* [Exercise details]: From the rows below, pull out every line that contains the string "size". Case counts.

* [Stored rows]:
■ ■ ■ ■

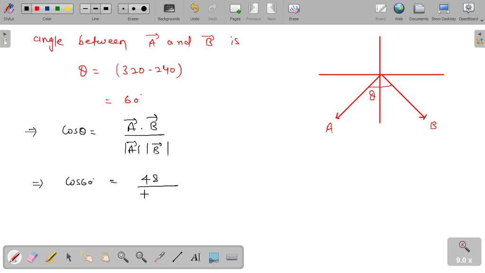Reset the 9.0x zoom level

pos(463,246)
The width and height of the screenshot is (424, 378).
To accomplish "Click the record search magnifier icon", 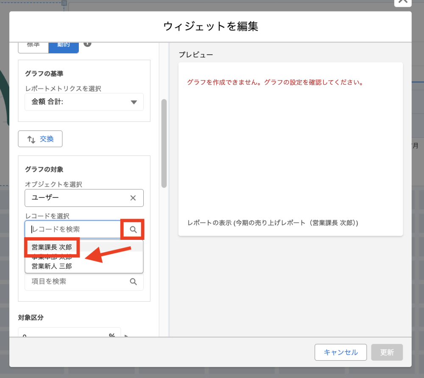I will (133, 229).
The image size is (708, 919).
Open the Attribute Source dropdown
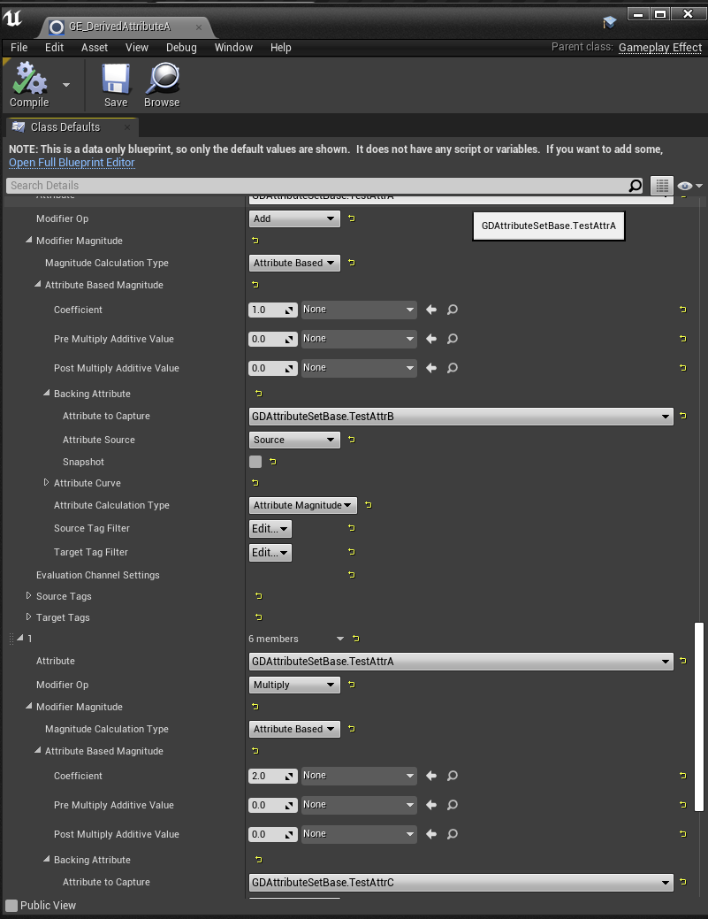(294, 440)
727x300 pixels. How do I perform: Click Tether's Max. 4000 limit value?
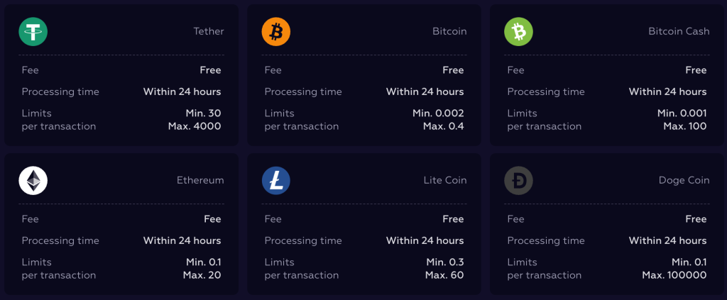202,126
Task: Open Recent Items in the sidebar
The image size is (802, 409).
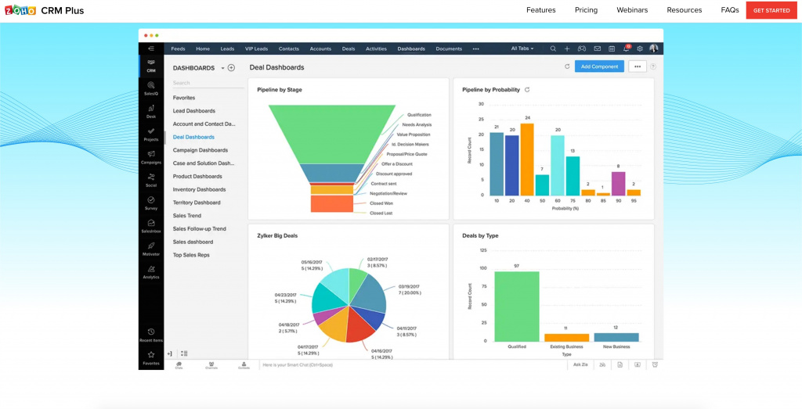Action: 151,334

■ ■ ■ ■

* [Task answer]:
The image size is (708, 919).
The image size is (802, 409).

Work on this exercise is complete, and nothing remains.